Voorbij de Vuurtoren van Westerheversand begint het eilandenrijk van Noord-Friesland. Je kunt er voor kiezen om het eerste zeegat in te gaan. Je gaat dan onder Südfall en Nordstrand langs richting Husum. Als je één gat verder naar binnen gaat, de Norderhever, kun je direct naar Pellworm.
In beide gevallen heb je de vloed nodig om naar binnen te komen: je vaart deze route dus altijd van HW tot HW. Omdat vaak één HW in het donker of schemering valt, moet je dus kiezen welk deel je in het donker vaart. Nu is het zo dat ten noorden van Eiderstedt alle vuurtorens van zo zeldzaam vernuftige sectorlichten zijn voorzien, dat je zonder massieve mist niet kunt verdwalen. De Norderpiep heeft vooral onverlichte tonnen.
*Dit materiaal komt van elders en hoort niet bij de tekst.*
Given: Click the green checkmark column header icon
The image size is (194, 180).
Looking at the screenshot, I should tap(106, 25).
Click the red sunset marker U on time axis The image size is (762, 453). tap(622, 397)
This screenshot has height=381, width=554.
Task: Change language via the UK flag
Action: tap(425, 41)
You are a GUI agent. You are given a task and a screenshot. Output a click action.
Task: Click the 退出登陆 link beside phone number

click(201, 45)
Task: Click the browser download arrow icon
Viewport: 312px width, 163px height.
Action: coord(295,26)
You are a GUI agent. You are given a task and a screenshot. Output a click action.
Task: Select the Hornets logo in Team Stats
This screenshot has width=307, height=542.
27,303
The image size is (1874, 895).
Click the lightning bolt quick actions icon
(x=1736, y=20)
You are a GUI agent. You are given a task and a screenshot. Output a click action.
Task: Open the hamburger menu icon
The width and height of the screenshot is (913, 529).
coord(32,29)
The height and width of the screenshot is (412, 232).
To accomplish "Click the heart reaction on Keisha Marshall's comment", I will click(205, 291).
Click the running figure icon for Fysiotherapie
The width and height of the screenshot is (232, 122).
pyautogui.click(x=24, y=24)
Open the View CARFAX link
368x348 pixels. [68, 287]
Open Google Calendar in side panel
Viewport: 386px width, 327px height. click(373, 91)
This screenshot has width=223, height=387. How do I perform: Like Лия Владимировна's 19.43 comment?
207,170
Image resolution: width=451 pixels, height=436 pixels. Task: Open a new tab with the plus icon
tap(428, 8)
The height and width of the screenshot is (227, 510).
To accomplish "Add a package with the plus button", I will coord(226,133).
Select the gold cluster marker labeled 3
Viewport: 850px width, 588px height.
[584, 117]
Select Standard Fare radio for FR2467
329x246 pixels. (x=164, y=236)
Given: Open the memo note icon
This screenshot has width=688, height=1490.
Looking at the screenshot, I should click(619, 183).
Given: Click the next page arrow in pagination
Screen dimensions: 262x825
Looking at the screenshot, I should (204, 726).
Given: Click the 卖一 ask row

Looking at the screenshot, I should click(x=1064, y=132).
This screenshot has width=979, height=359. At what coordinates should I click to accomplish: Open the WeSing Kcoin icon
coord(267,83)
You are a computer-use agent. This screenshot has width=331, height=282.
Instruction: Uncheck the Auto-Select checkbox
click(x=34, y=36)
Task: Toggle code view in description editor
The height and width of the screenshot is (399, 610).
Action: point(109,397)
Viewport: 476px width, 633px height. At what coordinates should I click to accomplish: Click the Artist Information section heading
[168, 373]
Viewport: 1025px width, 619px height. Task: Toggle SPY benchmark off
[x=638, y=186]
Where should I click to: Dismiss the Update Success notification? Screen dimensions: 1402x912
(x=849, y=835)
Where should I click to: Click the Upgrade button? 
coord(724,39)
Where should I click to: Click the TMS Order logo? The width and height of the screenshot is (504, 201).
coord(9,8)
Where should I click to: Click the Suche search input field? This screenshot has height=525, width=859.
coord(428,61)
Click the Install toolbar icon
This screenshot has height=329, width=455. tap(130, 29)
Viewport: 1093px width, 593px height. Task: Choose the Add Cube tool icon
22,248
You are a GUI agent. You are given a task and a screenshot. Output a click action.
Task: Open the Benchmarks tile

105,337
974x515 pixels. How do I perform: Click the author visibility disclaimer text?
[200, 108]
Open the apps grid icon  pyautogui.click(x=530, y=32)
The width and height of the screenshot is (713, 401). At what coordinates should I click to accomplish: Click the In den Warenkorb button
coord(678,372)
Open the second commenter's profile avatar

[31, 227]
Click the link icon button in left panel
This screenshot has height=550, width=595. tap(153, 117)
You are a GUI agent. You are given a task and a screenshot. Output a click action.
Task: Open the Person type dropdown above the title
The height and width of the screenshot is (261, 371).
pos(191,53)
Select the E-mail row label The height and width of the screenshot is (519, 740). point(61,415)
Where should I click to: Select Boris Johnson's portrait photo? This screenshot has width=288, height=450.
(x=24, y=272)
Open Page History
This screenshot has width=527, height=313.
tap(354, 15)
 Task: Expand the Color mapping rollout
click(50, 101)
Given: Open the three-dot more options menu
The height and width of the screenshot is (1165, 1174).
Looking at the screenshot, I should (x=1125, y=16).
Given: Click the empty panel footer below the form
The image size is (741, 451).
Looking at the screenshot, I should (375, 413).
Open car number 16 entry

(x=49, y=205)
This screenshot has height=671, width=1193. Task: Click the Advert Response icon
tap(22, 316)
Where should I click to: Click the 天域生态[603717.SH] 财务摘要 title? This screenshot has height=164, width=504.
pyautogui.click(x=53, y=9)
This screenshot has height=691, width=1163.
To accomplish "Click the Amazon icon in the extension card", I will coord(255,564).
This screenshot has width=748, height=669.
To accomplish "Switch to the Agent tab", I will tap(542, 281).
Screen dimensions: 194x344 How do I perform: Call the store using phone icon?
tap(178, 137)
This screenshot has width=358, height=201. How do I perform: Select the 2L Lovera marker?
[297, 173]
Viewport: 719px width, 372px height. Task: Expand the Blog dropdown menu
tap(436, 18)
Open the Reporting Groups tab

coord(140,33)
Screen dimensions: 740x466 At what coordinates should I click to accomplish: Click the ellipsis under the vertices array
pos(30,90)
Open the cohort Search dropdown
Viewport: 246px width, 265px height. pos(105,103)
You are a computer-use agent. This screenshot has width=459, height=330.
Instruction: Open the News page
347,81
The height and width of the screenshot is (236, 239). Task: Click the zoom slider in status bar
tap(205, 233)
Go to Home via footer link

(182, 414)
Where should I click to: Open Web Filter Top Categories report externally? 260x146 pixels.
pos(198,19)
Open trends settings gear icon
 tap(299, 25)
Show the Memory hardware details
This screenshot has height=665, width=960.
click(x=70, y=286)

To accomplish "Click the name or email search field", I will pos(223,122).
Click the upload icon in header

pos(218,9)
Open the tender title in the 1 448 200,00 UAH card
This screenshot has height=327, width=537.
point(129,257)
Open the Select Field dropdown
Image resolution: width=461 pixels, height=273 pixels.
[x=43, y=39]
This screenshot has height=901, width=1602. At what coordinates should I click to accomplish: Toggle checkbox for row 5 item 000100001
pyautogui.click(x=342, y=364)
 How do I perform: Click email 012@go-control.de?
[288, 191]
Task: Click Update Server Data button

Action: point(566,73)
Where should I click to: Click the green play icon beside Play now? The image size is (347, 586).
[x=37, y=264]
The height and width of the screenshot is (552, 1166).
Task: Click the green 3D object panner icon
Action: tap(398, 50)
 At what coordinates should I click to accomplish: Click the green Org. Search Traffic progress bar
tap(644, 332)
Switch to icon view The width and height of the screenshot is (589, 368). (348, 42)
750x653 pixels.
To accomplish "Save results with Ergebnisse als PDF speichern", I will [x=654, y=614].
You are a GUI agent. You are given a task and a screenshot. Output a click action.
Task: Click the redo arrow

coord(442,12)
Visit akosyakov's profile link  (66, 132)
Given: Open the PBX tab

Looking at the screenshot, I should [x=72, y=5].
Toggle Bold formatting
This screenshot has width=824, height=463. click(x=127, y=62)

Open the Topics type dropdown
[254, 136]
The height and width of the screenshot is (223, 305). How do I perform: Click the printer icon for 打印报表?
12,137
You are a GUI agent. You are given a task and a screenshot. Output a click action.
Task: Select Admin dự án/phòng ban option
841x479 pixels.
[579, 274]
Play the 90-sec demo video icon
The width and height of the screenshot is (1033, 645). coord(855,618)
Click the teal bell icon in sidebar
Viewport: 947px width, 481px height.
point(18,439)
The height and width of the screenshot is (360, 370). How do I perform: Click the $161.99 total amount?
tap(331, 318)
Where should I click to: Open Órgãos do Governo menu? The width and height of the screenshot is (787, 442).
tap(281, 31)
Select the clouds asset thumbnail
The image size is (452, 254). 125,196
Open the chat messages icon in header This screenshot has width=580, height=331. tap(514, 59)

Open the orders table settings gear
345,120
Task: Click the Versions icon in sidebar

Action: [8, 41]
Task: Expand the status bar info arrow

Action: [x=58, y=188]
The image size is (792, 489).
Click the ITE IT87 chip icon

Je kunt dus het beste ten noorden van Eiderstedt in het donker varen.
In 2005 de terugtocht als volgt gemaakt:
Hoogwater in Pellworm, rond 6 uur 's ochtends, HW op Neuwerk rond 17.30. De wind NW, rond 6 uur 2 bft, al snel wat krimpend en toenemend naar 3 bft en vanaf een uur of 10 af en toe 4 bft.
Op HW uit Pellworm vertrokken, ontbeten terwijl we het geultje uitvoeren, vervolgens op de Norderhever met de kluiver erbij 8 knopen gevaren. Westelijk van de Innenquage overgestoken naar de Suderhever. Bij de ton SH8 besloten om iets W van Z over de Rochelsteert heen te varen aangezien er geen golfoploop of branding bovenop stond.
Vervolgens via de verkenningstonnen van de Eider, Norderpiep, Suderpiep en Norderelbe, aangehouden op de paal BK-Z van de Elbe?, om het Grosser-Vogelsand vrij te varen. De Elbe overgestoken en rond 14.00 in het geultje naar de haven van Neuwerk vrij ver naar binnen geankerd om te wachten op voldoende hoog water.